• Task to complete: Reproduce the following data verbatim, line for line.

* Begin Provided information *

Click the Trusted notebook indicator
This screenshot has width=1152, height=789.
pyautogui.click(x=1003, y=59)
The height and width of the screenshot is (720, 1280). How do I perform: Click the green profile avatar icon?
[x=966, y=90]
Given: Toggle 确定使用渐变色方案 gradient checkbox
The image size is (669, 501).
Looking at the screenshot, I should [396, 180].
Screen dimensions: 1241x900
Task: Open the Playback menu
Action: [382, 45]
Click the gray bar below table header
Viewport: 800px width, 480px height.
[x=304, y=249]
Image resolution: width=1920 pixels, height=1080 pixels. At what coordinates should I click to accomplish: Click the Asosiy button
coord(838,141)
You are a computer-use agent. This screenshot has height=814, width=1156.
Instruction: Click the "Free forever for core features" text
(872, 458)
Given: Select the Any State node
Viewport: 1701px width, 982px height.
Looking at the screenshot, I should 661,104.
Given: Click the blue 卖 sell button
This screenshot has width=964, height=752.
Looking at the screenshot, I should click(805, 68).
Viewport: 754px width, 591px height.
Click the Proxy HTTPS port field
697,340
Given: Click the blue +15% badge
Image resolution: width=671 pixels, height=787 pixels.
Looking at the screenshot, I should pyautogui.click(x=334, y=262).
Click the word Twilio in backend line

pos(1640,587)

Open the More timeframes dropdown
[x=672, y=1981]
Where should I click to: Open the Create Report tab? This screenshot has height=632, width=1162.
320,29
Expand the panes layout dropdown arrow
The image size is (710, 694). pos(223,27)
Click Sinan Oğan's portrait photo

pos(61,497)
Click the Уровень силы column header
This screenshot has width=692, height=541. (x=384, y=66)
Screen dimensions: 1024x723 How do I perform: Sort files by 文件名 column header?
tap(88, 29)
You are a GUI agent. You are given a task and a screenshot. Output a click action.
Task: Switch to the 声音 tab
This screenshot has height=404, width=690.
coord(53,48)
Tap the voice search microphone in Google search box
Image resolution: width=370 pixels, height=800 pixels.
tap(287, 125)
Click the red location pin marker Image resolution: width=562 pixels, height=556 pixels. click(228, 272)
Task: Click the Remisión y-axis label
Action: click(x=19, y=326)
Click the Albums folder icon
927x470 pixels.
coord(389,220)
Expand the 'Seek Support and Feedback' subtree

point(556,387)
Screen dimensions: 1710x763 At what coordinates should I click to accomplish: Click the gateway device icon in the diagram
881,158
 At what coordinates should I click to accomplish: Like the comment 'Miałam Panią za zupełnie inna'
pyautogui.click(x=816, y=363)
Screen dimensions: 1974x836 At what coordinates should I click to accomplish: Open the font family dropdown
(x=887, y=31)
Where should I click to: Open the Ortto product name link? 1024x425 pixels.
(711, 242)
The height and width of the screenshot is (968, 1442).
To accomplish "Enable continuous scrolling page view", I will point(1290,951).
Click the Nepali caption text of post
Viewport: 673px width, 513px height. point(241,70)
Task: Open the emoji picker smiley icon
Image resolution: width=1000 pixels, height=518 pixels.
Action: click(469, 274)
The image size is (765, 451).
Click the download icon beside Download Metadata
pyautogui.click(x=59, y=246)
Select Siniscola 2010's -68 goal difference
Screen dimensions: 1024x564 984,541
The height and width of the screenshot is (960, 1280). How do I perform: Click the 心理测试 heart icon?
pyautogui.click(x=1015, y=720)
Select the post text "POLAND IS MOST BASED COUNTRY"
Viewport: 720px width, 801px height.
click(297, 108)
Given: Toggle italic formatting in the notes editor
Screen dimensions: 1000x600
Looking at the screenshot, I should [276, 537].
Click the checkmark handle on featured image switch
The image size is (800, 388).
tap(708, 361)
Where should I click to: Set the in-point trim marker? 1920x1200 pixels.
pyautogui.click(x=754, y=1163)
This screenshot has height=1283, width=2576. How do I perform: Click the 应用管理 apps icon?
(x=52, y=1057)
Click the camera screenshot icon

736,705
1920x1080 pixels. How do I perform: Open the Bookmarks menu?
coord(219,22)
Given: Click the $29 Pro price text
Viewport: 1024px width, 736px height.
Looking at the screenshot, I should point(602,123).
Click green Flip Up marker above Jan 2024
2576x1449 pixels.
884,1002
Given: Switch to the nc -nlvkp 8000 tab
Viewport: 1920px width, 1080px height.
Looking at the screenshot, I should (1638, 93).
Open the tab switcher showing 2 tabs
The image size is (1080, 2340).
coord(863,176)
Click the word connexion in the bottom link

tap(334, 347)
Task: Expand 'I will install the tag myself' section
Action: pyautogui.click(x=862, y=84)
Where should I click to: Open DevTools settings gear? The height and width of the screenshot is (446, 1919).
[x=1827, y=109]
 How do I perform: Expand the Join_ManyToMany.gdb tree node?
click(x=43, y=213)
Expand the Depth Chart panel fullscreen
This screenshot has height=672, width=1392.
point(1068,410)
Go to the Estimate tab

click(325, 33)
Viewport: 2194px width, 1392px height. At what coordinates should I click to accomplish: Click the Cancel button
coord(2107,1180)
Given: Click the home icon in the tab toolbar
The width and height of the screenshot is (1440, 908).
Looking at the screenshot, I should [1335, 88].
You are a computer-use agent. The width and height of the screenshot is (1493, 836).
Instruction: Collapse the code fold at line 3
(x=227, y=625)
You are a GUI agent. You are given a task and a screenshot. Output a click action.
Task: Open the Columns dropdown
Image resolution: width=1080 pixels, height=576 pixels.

* End Provided information *

• Exercise output:
Click the Trusted notebook indicator
This screenshot has width=1152, height=789.
pyautogui.click(x=1003, y=59)
The height and width of the screenshot is (720, 1280). How do I perform: Click the green profile avatar icon?
[x=966, y=90]
Given: Toggle 确定使用渐变色方案 gradient checkbox
The image size is (669, 501).
Looking at the screenshot, I should [396, 180].
Screen dimensions: 1241x900
Task: Open the Playback menu
Action: [382, 45]
Click the gray bar below table header
Viewport: 800px width, 480px height.
[x=304, y=249]
Image resolution: width=1920 pixels, height=1080 pixels. At what coordinates should I click to accomplish: Click the Asosiy button
coord(838,141)
You are a computer-use agent. This screenshot has height=814, width=1156.
Instruction: Click the "Free forever for core features" text
(872, 458)
Given: Select the Any State node
Viewport: 1701px width, 982px height.
Looking at the screenshot, I should 661,104.
Given: Click the blue 卖 sell button
This screenshot has width=964, height=752.
Looking at the screenshot, I should click(805, 68).
Viewport: 754px width, 591px height.
Click the Proxy HTTPS port field
697,340
Given: Click the blue +15% badge
Image resolution: width=671 pixels, height=787 pixels.
Looking at the screenshot, I should pyautogui.click(x=334, y=262).
Click the word Twilio in backend line

pos(1640,587)

Open the More timeframes dropdown
[x=672, y=1981]
Where should I click to: Open the Create Report tab? This screenshot has height=632, width=1162.
320,29
Expand the panes layout dropdown arrow
The image size is (710, 694). pos(223,27)
Click Sinan Oğan's portrait photo

pos(61,497)
Click the Уровень силы column header
This screenshot has width=692, height=541. (x=384, y=66)
Screen dimensions: 1024x723 How do I perform: Sort files by 文件名 column header?
tap(88, 29)
You are a GUI agent. You are given a task and a screenshot. Output a click action.
Task: Switch to the 声音 tab
This screenshot has height=404, width=690.
coord(53,48)
Tap the voice search microphone in Google search box
Image resolution: width=370 pixels, height=800 pixels.
tap(287, 125)
Click the red location pin marker Image resolution: width=562 pixels, height=556 pixels. click(228, 272)
Task: Click the Remisión y-axis label
Action: click(x=19, y=326)
Click the Albums folder icon
927x470 pixels.
coord(389,220)
Expand the 'Seek Support and Feedback' subtree

point(556,387)
Screen dimensions: 1710x763 At what coordinates should I click to accomplish: Click the gateway device icon in the diagram
881,158
 At what coordinates should I click to accomplish: Like the comment 'Miałam Panią za zupełnie inna'
pyautogui.click(x=816, y=363)
Screen dimensions: 1974x836 At what coordinates should I click to accomplish: Open the font family dropdown
(x=887, y=31)
Where should I click to: Open the Ortto product name link? 1024x425 pixels.
(711, 242)
The height and width of the screenshot is (968, 1442).
To accomplish "Enable continuous scrolling page view", I will point(1290,951).
Click the Nepali caption text of post
Viewport: 673px width, 513px height. point(241,70)
Task: Open the emoji picker smiley icon
Image resolution: width=1000 pixels, height=518 pixels.
Action: click(469, 274)
The image size is (765, 451).
Click the download icon beside Download Metadata
pyautogui.click(x=59, y=246)
Select Siniscola 2010's -68 goal difference
Screen dimensions: 1024x564 984,541
The height and width of the screenshot is (960, 1280). How do I perform: Click the 心理测试 heart icon?
pyautogui.click(x=1015, y=720)
Select the post text "POLAND IS MOST BASED COUNTRY"
Viewport: 720px width, 801px height.
click(297, 108)
Given: Toggle italic formatting in the notes editor
Screen dimensions: 1000x600
Looking at the screenshot, I should [276, 537].
Click the checkmark handle on featured image switch
The image size is (800, 388).
tap(708, 361)
Where should I click to: Set the in-point trim marker? 1920x1200 pixels.
pyautogui.click(x=754, y=1163)
This screenshot has height=1283, width=2576. How do I perform: Click the 应用管理 apps icon?
(x=52, y=1057)
Click the camera screenshot icon

736,705
1920x1080 pixels. How do I perform: Open the Bookmarks menu?
coord(219,22)
Given: Click the $29 Pro price text
Viewport: 1024px width, 736px height.
Looking at the screenshot, I should point(602,123).
Click green Flip Up marker above Jan 2024
2576x1449 pixels.
884,1002
Given: Switch to the nc -nlvkp 8000 tab
Viewport: 1920px width, 1080px height.
Looking at the screenshot, I should (1638, 93).
Open the tab switcher showing 2 tabs
The image size is (1080, 2340).
coord(863,176)
Click the word connexion in the bottom link

tap(334, 347)
Task: Expand 'I will install the tag myself' section
Action: pyautogui.click(x=862, y=84)
Where should I click to: Open DevTools settings gear? The height and width of the screenshot is (446, 1919).
[x=1827, y=109]
 How do I perform: Expand the Join_ManyToMany.gdb tree node?
click(x=43, y=213)
Expand the Depth Chart panel fullscreen
This screenshot has height=672, width=1392.
point(1068,410)
Go to the Estimate tab

click(325, 33)
Viewport: 2194px width, 1392px height. At what coordinates should I click to accomplish: Click the Cancel button
coord(2107,1180)
Given: Click the home icon in the tab toolbar
The width and height of the screenshot is (1440, 908).
Looking at the screenshot, I should [1335, 88].
You are a computer-use agent. The width and height of the screenshot is (1493, 836).
Instruction: Collapse the code fold at line 3
(x=227, y=625)
You are a GUI agent. You are given a task and a screenshot. Output a click action.
Task: Open the Columns dropdown
Image resolution: width=1080 pixels, height=576 pixels.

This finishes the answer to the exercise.